Print This Page

Yamaha PM1D ghosts into Her Majesty’s Theatre, as Phantom Of The Opera undergoes fast technical refit

Nov, 2008

For 22 years, Andrew Lloyd Webber’s Phantom Of The Opera has been wowing audiences at London’s Her Majesty’s Theatre. But sound technology has seen many advances in that time and May 2008 saw a technical refit of the show featuring an all-new audio system, with a Yamaha PM1D digital console at front of house.

Chris Jordan, head of audio at Blitz Sound and Vision, was instrumental in the supply and installation of Phantom of the Opera’s original Cadac analogue console, back in 1986. So it’s appropriate that he was also key in supplying its 21st century replacement.

“The PM1D was the choice of Mick Potter, who designed the new sound system for Phantom,” says Chris. “He has a long history with Yamaha consoles, as we do at Blitz, so we were pleased to continue our association with both the production and Yamaha by supplying the new console.”
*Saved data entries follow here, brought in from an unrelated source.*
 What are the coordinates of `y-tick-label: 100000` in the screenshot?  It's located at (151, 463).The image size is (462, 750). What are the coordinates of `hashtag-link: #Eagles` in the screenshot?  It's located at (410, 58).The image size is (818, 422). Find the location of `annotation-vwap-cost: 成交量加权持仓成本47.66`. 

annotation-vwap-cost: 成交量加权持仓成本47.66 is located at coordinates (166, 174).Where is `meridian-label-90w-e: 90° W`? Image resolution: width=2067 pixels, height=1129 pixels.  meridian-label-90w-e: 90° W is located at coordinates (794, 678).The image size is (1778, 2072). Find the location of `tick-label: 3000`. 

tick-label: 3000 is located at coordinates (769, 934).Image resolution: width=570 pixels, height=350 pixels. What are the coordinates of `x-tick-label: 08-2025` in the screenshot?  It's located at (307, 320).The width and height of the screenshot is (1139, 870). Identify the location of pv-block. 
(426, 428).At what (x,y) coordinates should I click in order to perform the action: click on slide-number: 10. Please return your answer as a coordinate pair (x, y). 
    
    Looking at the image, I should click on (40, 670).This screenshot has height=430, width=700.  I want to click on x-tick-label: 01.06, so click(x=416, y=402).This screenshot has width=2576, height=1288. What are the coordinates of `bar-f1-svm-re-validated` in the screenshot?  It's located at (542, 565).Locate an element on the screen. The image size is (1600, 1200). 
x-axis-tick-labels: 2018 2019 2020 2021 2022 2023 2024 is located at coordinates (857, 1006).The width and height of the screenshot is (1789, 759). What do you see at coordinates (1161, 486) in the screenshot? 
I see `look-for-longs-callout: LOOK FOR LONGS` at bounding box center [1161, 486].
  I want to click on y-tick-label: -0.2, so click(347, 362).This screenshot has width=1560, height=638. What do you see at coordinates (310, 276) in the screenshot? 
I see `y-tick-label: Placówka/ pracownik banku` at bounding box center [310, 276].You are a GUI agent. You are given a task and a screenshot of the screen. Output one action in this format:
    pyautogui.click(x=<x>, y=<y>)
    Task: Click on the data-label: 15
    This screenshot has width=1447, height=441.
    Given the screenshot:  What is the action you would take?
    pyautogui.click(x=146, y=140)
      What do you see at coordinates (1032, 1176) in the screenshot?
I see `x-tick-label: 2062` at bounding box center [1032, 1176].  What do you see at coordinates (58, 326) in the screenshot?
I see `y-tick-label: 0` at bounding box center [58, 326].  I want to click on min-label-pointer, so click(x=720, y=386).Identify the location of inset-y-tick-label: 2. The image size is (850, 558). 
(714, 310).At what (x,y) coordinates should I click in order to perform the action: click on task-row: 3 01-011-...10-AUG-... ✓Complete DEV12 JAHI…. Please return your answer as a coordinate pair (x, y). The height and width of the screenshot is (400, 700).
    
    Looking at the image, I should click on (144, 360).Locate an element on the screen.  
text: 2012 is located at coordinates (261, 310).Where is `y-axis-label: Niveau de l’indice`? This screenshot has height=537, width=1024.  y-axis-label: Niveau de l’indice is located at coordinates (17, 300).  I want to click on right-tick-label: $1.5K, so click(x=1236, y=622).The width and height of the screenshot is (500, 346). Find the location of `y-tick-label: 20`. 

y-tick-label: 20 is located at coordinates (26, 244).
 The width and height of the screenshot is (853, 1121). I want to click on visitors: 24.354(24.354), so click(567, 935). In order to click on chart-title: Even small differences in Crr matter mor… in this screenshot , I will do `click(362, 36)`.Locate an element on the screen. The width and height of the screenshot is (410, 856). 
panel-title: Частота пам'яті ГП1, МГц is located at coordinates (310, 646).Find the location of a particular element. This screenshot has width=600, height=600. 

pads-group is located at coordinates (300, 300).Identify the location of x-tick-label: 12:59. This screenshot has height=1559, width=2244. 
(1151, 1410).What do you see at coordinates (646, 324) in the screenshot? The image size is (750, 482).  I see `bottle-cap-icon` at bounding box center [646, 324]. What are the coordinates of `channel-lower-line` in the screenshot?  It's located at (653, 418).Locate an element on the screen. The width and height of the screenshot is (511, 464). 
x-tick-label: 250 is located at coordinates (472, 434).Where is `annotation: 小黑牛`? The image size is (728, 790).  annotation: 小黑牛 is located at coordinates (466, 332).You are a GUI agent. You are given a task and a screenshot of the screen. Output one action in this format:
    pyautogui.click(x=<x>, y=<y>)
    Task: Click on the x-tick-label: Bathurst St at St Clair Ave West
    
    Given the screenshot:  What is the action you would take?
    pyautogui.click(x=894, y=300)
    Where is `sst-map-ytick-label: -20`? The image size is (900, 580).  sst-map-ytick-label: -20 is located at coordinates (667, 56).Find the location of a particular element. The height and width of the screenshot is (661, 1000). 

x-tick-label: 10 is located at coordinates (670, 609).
Phantom Of The Opera’s technical refit was accomplished in just four days, a remarkable feat considering the complexity of modern West End sound design.

“Three weeks prior to the show temporarily closing, a crew was pre-wiring the new system around the old one,” says Chris. “But it was still a major achievement to have an entire new system in and running in such a short space of time. And I cannot overstress how marvellous the team at Yamaha was in its support of us, in what was a very time-constrained project.”

A key factor in the decision to replace the audio system was that consumer audio technology has changed just as much in professional applications.

“Audience expectations are now completely different to what they were two decades ago,” says Chris. “No disrespect to the original Phantom system, but people are now used to being able to do remarkable things with audio in their everyday lives, so the vastly enhanced control achievable with the PM1D reflect what people are now used to - and indeed expect.”

He continues: “Greatly improved dynamics and sound quality are also possible - for example, the orchestra now has two microphones on each stringed instrument, a close mic and one which allows a little more ambience. That would have been possible with the analogue system, but a great deal more difficult.”

The PM1D installation features twin ‘brains’, which offer full redundancy, plus high quality analogue-digital inputs and full floating point processing, outputting to a mixed Meyer / d&b rig of over 100 surround speakers. With most of the effects processing being done on board the PM1D, just two TC Electronic digital Reverb 6000s were supplied for use as outboard processors.

So with the refit completed, what has been the reaction of audiences? And does Chris Jordan think the PM1D will serve Phantom Of The Opera for another two decades?

“I heard the first night with the new system sounded great,” he smiles adding, “And the PM1D is a mature technology. I have full confidence it will be there for some years to come. Yamaha’s obsession with reliability gives us complete confidence in the product.

“And on top of that, their backup is fantastic, the response from the team is amazing, it’s always very fast.”